* [Directions]:
Which lines run from the one containing "Interest Rate cell" through the end of the material? Reproduce them exactly.
**** Data for analysis ****
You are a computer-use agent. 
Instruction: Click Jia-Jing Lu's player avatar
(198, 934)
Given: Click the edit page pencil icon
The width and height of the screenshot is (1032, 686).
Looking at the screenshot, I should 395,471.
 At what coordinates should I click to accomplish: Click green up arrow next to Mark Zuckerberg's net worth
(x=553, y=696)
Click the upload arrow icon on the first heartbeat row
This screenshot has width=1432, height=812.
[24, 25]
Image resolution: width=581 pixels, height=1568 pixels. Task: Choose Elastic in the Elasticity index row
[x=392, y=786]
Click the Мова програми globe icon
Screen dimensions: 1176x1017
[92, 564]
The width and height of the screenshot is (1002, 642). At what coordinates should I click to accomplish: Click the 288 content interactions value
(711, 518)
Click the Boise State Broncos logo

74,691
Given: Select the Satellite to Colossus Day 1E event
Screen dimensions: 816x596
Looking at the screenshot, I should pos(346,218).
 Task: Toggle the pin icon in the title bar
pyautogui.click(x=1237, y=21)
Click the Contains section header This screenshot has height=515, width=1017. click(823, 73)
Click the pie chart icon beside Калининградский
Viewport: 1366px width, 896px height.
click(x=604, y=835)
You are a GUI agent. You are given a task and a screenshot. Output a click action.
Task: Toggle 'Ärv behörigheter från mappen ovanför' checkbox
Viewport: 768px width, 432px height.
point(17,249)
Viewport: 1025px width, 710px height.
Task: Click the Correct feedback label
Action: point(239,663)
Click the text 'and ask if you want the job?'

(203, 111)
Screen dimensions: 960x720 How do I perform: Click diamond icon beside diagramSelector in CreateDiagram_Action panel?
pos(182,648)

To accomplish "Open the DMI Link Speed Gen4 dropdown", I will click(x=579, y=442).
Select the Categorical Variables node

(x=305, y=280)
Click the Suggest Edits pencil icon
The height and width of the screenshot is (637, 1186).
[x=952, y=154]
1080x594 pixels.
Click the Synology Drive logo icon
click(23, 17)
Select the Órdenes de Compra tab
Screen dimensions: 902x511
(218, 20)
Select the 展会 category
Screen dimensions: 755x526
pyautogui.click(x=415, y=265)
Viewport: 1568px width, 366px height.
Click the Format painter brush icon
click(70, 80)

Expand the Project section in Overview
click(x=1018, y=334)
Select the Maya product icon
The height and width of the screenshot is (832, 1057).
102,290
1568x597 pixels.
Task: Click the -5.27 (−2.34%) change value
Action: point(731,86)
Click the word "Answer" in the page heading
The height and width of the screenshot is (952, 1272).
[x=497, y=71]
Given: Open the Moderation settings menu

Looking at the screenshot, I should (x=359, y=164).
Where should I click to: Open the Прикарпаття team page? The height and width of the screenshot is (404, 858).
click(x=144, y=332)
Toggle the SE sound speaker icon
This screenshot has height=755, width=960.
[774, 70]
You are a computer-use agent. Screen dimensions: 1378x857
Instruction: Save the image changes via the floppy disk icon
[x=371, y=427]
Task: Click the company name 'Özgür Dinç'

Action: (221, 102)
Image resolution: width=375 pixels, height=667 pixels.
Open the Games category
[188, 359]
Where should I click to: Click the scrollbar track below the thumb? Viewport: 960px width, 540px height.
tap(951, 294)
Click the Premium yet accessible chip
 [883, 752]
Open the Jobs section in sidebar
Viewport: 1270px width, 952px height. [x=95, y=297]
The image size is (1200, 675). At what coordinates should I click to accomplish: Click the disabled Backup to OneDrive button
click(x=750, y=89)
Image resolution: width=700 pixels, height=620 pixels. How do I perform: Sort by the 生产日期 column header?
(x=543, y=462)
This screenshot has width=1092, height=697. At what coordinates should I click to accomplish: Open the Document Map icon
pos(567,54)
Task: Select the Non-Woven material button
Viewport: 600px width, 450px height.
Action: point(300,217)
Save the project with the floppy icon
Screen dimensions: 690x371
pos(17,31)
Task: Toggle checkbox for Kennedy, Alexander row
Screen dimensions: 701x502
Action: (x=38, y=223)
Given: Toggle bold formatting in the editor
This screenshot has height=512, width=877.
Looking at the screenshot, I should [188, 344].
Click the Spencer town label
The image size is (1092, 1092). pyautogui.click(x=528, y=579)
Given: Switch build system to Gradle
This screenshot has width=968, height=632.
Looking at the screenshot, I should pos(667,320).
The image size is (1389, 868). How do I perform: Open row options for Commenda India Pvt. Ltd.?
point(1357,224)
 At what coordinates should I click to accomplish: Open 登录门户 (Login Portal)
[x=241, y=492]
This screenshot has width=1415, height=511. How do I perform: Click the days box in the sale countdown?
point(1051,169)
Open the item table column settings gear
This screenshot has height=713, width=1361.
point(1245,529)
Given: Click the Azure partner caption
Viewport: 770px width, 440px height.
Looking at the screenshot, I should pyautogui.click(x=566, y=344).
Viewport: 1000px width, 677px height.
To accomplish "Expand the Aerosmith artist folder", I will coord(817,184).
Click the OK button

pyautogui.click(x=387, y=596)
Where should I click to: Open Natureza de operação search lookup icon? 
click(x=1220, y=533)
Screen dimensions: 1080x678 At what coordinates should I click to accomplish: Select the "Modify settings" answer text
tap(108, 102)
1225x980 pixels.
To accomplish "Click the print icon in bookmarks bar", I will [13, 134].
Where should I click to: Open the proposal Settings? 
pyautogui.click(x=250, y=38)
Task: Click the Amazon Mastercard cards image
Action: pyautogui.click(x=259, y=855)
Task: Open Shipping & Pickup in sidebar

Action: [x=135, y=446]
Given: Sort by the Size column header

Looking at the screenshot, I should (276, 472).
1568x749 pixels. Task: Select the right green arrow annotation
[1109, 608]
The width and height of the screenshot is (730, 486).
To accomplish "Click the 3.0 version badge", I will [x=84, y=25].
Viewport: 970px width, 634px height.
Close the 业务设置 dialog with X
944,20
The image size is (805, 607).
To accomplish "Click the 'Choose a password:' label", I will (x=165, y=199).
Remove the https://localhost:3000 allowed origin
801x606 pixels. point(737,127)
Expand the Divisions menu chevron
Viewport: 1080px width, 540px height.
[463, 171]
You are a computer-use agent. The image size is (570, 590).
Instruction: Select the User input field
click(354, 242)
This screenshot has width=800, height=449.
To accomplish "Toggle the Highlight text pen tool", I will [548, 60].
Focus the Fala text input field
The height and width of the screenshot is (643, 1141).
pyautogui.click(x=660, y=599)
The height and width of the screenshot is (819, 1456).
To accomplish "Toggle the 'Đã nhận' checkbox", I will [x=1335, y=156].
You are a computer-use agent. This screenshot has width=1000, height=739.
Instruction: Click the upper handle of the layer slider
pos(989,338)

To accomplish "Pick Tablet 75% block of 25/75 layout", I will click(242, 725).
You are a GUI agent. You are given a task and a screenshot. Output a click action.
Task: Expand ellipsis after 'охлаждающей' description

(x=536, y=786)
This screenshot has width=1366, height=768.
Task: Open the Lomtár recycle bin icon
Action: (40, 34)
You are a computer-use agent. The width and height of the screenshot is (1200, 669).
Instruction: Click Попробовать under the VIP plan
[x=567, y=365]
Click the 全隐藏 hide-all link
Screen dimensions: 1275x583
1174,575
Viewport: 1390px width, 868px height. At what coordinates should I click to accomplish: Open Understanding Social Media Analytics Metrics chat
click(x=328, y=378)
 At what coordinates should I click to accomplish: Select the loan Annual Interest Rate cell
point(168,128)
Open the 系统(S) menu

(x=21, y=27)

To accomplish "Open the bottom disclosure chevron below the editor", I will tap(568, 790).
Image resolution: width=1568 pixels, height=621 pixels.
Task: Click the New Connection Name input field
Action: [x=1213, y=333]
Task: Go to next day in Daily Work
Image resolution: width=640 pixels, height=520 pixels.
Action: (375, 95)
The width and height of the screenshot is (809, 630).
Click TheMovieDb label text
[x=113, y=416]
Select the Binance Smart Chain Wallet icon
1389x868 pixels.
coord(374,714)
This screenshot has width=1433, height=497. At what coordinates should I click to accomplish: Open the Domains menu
****
* [Answer to this exercise]:
 At what coordinates should I click to accomplish: Select the loan Annual Interest Rate cell
point(168,128)
Open the 系统(S) menu

(x=21, y=27)

To accomplish "Open the bottom disclosure chevron below the editor", I will tap(568, 790).
Image resolution: width=1568 pixels, height=621 pixels.
Task: Click the New Connection Name input field
Action: [x=1213, y=333]
Task: Go to next day in Daily Work
Image resolution: width=640 pixels, height=520 pixels.
Action: (375, 95)
The width and height of the screenshot is (809, 630).
Click TheMovieDb label text
[x=113, y=416]
Select the Binance Smart Chain Wallet icon
1389x868 pixels.
coord(374,714)
This screenshot has width=1433, height=497. At what coordinates should I click to accomplish: Open the Domains menu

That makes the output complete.